Howdy, you guys. New to the forum and wanted to put my post up.

So, I really don't look too much into my dreams. I mean, I'm interested in dream interpretation much like astrology and tarot cards and the like but never have had a dream journal. But last night I had a dream that was quite unsettling that I'd like to have analyzed if anyone by chance has the time or means to as I haven't been able to find much on the topic.

I ( 24 year old female) work at a vet clinic. As most vet clinics go, patients sometimes need to be put to sleep. In my dream (I work in the kennel area half the time, the other half I'm vet assisting) I'm straightening up the clinic by way of sweeping/dusting. But there are all these people present for this dog (a Westie which is the breed of my own dog in reality but by name of another Westie that had to be put to sleep a few months back) to be put to sleep. As I'm walking through the clinic and down the hall, I see all these kids of various age ranges lined up along the hall crying. I remember thinking this sort of thing shouldn't be like a funeral percussion or anything, but I go on about my tasks. Then, this girl I work with at my other job (a coffee shop) comes up and says "_____ thinks you're lying about liking girls." I remember somewhat furrowing my brow and being taken aback, "Why would I lie about that?"
She then goes on to say, "I don't know, but don't worry-- I'm sticking up for both of us..." (I can't remember the exact phrasing but that's along the lines of what her words were) I think must have not been asleep very deeply because I woke up shortly after. I remember that in the dream I felt quite unsettled by my coworker's gf's words because in reality I very much like her as a person and would be upset she if that is what she thought about me. She's very sweet in waking life.

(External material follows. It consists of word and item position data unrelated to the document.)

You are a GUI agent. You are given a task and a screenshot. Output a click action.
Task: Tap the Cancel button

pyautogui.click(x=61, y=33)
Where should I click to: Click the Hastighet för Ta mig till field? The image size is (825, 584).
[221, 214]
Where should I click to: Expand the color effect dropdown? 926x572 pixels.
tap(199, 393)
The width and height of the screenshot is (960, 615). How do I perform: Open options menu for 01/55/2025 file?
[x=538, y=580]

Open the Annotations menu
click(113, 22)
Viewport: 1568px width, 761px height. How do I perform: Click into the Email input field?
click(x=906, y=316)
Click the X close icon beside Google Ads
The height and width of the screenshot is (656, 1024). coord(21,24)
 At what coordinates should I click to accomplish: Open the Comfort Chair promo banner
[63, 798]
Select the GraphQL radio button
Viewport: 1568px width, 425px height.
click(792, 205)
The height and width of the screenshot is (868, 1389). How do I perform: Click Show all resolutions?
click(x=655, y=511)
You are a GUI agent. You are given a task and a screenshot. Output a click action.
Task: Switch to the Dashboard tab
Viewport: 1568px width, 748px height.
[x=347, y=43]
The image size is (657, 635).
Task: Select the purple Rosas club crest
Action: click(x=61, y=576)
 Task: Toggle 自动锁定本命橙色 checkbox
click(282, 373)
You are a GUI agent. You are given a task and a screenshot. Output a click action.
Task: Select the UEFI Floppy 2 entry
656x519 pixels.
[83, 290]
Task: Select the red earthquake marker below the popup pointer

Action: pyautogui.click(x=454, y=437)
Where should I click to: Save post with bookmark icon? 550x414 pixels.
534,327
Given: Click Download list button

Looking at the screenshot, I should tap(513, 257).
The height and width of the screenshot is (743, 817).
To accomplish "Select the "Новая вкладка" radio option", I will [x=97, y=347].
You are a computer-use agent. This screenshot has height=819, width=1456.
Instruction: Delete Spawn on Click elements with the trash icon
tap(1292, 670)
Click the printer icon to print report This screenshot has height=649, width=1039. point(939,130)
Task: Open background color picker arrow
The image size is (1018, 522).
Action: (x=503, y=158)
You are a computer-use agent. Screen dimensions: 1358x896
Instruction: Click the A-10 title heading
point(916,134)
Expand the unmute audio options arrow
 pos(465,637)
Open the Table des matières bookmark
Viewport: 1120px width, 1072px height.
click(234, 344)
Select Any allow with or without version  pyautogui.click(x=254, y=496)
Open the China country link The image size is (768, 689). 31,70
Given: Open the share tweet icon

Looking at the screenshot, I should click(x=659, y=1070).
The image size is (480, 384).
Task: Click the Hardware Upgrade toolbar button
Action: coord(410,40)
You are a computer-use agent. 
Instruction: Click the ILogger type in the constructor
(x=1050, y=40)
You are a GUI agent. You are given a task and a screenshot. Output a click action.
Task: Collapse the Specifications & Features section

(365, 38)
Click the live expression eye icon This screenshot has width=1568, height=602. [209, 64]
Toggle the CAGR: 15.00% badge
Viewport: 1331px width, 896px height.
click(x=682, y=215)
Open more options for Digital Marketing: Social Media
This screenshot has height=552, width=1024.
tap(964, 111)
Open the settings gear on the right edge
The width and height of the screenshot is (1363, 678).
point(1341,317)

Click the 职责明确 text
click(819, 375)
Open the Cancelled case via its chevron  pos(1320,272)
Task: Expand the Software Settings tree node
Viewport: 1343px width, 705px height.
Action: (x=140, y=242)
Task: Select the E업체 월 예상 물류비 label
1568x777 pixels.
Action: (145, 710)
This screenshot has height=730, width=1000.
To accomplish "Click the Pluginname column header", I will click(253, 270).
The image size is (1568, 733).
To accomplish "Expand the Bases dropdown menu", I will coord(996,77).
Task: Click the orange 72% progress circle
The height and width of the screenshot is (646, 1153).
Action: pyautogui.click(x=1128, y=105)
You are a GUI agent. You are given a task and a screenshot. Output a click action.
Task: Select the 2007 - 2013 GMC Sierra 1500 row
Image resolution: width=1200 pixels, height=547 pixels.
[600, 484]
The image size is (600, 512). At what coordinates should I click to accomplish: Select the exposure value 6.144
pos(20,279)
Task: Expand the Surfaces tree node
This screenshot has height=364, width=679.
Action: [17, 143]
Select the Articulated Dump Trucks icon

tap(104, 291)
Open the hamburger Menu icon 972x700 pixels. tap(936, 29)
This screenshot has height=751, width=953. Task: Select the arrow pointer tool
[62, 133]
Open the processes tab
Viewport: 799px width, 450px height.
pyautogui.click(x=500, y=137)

I just found this dream odd because last night I had gone on a really great date with a woman--someone who was I able to banter back and forth with and that I found attractive in a tomboyish sort of way but sexy all the same. I don't know if anyone needs those details but I figured they'd be helpful...

I was wondering if maybe this is my insecurity in waking life showing up that other's might find my relationship choices a sham? Like, "a phase"? This might go along with my personality too though because I'm not very forward so I might not appear to be into women when in fact I am--just 'cause I have to work up the courage/assess the person. That, and I'm not very open about my romantic endeavors in general except with the lesbians I work with haha and close friends.

Any comments would be welcome. Hopefully not of the religious variety.